**CONSIGNE ÉCRITE 1**
Combien de lignes des entrées contiennent la chaîne "sidebar", en respectant la casse ? Indiquez seulement ce nombre.

**TEXTE FOURNI**
-=-=-=-=-

Aeroplans - Premier tir d'essai du SCALP Naval / MDCN - crédits MBDAAnalyse - Après avoir fait l'état des lieux des missiles de croisière dans le monde dans un article précédent, nous allons désormais nous pencher plus spécifiquement sur la mise en service prochaine de ces armes dans la Marine nationale, plus précisément depuis ses navires et ses sous-marins. En effet, tout comme l'Armée de l'air, la Marine met déjà en œuvre la version aéroportée du missile SCALP, tirée depuis les Rafale F3 embarqués sur le porte-avions Charles-De-Gaulle. Comme nous allons le voir, le MDCN aura un rôle complémentaire de celui du SCALP-EG du fait de caractéristiques mais aussi d'un concept d'emploi parfois très différents.


 

Une version profondément modifiée pour répondre à de nouveaux besoins

Afin de répondre aux attentes de la Marine nationale, MBDA a dû modifier profondément ce missile connu Outre-Manche sous le nom Storm Shadow. La principale différence concerne la portée. En effet, alors que la version aéroportée n'est créditée "que" d'environ 400km de portée, la version marine sera quant à elle apte à frapper des cibles distantes de plus de 1000km. Bien évidemment, ce gain de 150% de portée a dû se faire au détriment de quelque chose. C'est donc la charge militaire du missile qui a été sacrifiée, perdant 150kg, pour être ramenée à 250kg. Ainsi, contrairement au SCALP-EG dont la charge en tandem lui conférait des fortes capacités de pénétration, le MDCN ne sera pas en mesure de traiter des objectifs dits durcis tels que des bunkers ou des sites enterrés. C'est une des raisons pour lesquelles les deux missiles seront complémentaires, l'un étant dédié aux cibles citées précédemment tandis que l'autre sera destiné aux objectifs plus "fragiles" comme les radars fixes, les dépôts de carburants ou les bases aériennes. Cependant, les deux missiles garderont comme caractéristiques communes les moyens de guidage en phases de croisière au moyen d'une centrale inertielle très précise pouvant au besoin être recalée par GPS (et possiblement plus tard par Galileo) avec une fonction de suivi de terrain TERPROM. Le guidage terminal se fera quant à lui grâce à l'imageur infrarouge présent dans le "nez" du missile.

-=-=-=-=-

**CONSIGNE ÉCRITE 2**
Recopiez à l'identique tout le passage de l'article sur le missile MDCN, depuis "Aeroplans - Premier" jusqu'à "parfois très différents." inclus.

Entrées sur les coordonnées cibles
-=-=-=-=-

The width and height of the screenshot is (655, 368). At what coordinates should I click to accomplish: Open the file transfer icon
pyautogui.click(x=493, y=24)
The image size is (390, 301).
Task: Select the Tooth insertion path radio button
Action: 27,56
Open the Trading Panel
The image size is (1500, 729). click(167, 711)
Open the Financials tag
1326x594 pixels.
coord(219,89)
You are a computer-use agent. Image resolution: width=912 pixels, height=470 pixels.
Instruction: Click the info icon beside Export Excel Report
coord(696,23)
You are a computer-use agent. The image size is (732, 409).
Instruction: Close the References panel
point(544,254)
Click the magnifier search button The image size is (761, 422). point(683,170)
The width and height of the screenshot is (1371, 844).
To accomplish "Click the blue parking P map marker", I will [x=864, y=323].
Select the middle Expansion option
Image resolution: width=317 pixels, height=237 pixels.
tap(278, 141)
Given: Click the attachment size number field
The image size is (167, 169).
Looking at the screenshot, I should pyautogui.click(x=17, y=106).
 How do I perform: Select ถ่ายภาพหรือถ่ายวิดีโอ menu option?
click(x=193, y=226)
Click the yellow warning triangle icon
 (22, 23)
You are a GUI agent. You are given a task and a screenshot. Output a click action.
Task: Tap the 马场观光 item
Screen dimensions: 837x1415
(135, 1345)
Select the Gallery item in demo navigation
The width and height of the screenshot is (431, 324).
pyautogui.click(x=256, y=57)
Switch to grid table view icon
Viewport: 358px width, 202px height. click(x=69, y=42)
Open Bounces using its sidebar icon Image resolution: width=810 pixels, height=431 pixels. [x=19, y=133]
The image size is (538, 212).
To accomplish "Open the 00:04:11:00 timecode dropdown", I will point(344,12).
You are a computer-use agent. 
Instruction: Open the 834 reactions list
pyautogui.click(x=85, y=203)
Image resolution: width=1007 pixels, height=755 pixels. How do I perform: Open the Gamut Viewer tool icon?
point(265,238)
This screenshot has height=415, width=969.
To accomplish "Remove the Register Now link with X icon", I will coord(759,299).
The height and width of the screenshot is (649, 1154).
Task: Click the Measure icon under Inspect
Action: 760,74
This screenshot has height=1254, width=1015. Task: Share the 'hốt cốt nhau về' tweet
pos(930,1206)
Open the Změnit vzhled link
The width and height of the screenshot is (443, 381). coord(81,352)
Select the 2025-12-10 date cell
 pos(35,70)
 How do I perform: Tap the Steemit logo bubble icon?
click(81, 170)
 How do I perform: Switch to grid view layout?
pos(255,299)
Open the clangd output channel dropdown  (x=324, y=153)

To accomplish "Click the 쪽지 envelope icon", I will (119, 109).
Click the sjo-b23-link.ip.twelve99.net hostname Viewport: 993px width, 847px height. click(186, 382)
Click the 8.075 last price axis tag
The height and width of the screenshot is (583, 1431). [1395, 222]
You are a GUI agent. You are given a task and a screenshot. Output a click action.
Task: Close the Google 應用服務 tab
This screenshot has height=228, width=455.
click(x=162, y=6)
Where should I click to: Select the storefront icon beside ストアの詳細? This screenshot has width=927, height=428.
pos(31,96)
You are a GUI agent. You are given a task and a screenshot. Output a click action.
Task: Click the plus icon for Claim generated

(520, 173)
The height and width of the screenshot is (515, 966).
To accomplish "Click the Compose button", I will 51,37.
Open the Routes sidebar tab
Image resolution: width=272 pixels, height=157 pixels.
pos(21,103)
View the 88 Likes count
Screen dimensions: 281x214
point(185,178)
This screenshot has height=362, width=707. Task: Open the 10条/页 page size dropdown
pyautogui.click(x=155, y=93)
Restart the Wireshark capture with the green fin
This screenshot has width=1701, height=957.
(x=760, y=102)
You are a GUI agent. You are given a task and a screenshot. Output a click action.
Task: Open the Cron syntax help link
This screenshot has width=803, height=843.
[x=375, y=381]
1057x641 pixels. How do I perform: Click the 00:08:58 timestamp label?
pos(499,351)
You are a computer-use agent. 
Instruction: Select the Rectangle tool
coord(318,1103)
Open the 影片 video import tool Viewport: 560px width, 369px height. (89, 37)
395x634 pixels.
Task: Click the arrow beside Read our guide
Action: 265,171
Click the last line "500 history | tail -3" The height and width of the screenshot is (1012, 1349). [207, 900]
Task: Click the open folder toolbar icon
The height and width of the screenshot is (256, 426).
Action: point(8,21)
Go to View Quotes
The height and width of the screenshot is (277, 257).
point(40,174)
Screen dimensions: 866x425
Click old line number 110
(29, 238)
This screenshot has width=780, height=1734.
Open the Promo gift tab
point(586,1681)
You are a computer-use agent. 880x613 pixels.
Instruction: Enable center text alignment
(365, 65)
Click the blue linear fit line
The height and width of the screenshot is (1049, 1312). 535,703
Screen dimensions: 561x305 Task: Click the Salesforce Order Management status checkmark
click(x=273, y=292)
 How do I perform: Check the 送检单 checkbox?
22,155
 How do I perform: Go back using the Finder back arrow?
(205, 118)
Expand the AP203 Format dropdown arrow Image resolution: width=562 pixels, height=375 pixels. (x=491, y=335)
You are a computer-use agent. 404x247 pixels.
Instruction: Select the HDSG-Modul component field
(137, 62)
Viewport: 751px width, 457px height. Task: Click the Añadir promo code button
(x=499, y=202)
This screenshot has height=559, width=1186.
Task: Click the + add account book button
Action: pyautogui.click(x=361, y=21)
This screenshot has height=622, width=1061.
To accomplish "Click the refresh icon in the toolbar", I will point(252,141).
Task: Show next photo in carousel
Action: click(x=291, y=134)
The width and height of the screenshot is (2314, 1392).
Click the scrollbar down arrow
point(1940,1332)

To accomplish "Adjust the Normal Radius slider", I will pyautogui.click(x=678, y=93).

-=-=-=-=-

**RÉPONSE COMPLÈTE 1**
2

**RÉPONSE COMPLÈTE 2**
Aeroplans - Premier tir d'essai du SCALP Naval / MDCN - crédits MBDAAnalyse - Après avoir fait l'état des lieux des missiles de croisière dans le monde dans un article précédent, nous allons désormais nous pencher plus spécifiquement sur la mise en service prochaine de ces armes dans la Marine nationale, plus précisément depuis ses navires et ses sous-marins. En effet, tout comme l'Armée de l'air, la Marine met déjà en œuvre la version aéroportée du missile SCALP, tirée depuis les Rafale F3 embarqués sur le porte-avions Charles-De-Gaulle. Comme nous allons le voir, le MDCN aura un rôle complémentaire de celui du SCALP-EG du fait de caractéristiques mais aussi d'un concept d'emploi parfois très différents.